-- BEGIN Material for this task --
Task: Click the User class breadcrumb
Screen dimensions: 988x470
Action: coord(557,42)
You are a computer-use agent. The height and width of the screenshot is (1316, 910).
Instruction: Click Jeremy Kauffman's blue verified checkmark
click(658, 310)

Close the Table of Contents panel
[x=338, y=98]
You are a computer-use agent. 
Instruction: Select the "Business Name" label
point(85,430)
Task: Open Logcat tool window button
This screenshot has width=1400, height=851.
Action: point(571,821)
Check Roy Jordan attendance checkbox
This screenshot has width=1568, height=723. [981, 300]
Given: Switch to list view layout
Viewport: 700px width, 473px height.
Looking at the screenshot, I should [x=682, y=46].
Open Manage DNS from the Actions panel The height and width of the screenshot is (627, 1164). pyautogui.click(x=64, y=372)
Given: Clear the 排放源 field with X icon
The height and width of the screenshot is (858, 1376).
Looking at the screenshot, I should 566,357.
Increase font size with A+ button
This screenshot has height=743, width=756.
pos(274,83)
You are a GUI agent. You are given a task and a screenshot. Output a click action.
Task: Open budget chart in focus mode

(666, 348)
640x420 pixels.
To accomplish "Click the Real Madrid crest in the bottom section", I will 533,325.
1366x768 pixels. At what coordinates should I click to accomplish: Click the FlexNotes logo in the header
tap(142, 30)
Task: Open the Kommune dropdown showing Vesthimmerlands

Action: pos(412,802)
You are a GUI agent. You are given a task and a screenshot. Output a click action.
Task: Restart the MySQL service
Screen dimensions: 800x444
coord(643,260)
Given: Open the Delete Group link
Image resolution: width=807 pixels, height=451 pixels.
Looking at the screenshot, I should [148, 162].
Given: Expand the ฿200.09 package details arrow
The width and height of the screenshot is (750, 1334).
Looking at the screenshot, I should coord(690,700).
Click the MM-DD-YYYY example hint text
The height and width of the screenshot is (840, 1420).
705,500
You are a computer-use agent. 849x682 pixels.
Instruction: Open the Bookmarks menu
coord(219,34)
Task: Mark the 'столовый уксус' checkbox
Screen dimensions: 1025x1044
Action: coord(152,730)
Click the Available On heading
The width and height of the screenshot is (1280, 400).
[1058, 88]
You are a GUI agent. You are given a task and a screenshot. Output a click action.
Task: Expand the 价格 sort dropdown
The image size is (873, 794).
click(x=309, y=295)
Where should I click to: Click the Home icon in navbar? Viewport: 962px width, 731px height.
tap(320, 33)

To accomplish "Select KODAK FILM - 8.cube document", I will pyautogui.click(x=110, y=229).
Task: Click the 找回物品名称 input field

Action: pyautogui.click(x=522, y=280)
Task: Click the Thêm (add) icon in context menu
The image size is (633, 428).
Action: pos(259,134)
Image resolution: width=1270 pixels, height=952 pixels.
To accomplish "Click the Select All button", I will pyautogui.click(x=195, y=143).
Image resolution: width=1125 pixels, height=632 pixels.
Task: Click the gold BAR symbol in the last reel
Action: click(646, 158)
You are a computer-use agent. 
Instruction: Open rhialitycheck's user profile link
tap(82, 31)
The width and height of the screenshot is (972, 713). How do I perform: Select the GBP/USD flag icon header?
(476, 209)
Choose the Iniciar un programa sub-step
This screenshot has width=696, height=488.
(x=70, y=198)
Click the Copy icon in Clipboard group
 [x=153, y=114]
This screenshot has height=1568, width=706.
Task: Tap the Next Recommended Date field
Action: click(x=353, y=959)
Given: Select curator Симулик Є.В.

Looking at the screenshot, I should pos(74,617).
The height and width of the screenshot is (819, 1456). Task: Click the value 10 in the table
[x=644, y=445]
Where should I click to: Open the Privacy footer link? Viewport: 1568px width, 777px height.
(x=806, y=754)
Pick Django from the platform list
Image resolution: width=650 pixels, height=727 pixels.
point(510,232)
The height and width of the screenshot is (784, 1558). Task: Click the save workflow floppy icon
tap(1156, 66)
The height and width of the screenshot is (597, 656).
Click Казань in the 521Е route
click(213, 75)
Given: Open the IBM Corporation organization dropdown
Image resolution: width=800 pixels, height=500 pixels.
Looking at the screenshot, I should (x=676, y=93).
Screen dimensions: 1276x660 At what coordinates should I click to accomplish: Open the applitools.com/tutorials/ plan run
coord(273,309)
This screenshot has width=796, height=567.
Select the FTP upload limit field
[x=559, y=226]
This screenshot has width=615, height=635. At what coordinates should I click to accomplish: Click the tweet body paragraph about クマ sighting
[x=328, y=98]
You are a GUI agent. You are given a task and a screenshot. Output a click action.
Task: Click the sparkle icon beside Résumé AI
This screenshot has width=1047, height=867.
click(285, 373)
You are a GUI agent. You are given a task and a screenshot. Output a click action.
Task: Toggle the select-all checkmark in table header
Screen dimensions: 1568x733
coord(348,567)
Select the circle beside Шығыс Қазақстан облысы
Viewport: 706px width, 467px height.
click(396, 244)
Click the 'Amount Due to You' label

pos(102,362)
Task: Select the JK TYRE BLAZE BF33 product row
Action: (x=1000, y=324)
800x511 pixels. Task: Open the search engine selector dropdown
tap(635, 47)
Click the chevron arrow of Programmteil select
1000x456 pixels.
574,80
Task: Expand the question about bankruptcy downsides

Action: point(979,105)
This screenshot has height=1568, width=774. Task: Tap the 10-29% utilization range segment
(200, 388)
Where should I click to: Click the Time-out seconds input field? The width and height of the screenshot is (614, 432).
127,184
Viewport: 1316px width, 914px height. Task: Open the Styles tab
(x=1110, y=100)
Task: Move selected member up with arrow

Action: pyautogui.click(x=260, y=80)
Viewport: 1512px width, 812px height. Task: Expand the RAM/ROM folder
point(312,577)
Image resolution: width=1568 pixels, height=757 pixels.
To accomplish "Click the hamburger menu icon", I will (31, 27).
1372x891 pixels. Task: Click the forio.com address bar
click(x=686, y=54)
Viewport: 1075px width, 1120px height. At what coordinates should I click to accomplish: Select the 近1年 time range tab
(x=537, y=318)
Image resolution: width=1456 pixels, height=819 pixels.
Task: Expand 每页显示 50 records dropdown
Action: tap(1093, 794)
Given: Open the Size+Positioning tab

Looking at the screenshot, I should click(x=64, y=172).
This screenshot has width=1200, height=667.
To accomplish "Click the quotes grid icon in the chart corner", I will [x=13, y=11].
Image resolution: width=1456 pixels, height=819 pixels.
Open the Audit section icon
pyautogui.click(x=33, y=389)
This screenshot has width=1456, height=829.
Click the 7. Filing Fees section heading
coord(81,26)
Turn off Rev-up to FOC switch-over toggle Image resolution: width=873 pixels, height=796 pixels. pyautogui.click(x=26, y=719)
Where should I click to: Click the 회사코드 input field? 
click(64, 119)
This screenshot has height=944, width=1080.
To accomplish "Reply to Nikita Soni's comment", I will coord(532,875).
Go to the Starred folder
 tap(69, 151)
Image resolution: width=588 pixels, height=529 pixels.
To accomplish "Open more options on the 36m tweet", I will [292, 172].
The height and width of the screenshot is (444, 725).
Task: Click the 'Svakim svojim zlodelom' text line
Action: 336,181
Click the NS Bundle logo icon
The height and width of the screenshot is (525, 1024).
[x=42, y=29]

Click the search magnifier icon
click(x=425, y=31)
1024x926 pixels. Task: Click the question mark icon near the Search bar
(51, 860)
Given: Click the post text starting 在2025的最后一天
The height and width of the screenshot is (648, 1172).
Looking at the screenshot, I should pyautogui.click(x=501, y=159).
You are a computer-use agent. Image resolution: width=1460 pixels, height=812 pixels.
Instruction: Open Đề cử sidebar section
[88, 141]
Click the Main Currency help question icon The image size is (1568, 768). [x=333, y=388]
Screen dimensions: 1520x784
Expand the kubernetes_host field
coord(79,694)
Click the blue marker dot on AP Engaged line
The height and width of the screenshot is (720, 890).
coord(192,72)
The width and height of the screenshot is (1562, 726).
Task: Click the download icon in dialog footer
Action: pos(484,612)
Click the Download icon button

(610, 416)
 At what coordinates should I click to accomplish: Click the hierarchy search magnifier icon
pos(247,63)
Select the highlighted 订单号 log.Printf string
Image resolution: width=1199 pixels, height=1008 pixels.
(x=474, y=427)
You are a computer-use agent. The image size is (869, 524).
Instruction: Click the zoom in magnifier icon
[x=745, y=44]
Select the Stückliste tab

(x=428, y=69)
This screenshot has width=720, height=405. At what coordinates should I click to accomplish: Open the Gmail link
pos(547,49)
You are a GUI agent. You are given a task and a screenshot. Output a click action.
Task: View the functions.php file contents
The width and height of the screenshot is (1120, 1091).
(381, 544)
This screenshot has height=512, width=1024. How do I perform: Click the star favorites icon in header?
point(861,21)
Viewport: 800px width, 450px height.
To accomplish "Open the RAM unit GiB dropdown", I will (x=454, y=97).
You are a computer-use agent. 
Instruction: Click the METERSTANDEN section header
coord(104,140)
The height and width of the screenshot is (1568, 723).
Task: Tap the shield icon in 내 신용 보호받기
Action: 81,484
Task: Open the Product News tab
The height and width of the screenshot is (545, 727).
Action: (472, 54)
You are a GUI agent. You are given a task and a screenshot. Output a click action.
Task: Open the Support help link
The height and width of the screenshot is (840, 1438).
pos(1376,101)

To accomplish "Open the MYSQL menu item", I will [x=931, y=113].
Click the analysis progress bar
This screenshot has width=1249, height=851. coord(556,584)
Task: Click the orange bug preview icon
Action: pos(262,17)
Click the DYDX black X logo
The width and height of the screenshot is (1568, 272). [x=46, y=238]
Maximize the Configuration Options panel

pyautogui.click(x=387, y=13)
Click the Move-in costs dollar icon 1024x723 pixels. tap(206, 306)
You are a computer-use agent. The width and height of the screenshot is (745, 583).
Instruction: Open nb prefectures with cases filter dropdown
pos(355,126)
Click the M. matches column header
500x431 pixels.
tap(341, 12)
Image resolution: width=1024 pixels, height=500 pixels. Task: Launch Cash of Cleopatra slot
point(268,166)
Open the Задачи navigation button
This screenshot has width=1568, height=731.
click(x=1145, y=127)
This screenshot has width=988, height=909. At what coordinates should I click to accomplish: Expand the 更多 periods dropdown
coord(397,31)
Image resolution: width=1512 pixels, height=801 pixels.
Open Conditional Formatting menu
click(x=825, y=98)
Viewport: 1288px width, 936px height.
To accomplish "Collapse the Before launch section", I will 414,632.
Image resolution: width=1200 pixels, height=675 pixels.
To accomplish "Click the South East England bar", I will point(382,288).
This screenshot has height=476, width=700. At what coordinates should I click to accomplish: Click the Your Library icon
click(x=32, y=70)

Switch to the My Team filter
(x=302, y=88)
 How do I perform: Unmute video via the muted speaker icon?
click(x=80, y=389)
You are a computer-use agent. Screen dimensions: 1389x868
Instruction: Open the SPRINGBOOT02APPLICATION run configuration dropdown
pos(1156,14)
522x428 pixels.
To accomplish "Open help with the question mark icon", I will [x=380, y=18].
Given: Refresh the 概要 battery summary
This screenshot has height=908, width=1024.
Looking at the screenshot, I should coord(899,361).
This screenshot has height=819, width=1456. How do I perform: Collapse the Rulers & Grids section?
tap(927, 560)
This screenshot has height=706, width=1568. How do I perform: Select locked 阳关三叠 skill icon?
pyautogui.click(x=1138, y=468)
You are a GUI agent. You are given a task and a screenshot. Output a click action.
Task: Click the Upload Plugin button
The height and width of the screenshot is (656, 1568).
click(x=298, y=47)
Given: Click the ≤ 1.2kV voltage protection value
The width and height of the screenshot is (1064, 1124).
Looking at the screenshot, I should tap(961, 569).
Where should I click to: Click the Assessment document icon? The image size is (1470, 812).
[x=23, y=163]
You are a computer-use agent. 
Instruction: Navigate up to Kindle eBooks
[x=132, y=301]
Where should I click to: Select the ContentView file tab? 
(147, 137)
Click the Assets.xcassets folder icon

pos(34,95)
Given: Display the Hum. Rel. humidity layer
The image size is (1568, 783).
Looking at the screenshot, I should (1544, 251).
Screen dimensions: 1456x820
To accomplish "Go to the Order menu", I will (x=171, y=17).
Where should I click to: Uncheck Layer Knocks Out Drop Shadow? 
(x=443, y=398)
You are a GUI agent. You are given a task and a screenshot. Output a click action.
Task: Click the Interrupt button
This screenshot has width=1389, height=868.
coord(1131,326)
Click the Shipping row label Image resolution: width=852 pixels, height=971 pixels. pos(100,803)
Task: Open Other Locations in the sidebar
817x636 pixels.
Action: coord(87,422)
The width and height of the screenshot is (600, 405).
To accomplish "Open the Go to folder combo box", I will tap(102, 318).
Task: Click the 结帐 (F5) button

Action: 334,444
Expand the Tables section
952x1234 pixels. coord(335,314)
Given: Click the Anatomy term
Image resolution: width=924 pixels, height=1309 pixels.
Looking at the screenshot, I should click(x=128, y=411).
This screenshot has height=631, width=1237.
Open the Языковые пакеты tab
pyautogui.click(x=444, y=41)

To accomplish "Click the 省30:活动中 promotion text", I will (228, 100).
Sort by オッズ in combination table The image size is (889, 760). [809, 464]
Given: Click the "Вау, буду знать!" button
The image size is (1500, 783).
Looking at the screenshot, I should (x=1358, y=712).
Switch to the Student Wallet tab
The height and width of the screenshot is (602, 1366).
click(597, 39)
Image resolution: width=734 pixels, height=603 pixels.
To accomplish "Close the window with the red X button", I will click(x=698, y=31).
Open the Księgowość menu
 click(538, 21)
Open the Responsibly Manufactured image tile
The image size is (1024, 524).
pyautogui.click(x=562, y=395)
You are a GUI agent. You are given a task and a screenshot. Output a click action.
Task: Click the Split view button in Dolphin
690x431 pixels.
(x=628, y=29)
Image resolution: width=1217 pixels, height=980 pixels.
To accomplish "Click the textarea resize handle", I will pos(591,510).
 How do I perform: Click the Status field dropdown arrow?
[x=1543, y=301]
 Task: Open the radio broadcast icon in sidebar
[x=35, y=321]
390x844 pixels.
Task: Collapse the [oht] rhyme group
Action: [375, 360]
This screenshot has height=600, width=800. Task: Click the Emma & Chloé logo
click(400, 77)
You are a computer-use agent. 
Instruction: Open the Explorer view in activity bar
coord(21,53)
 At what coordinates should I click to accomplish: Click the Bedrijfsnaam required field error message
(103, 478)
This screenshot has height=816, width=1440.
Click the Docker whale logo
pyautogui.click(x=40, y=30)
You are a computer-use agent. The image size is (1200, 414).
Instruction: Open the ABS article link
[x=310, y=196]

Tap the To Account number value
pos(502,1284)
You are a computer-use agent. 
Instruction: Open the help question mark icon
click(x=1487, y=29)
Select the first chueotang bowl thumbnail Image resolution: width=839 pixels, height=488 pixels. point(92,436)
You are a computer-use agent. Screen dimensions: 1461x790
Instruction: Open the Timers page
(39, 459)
-- END Material for this task --
What the task asks
Can you write out the part of the entries above that opens with the line containing "Given: Clear the 排放源 field with X icon" and closes with the line containing "pos(274,83)", both lines included and every line reproduced without changes?

Result of the task
Given: Clear the 排放源 field with X icon
The height and width of the screenshot is (858, 1376).
Looking at the screenshot, I should 566,357.
Increase font size with A+ button
This screenshot has height=743, width=756.
pos(274,83)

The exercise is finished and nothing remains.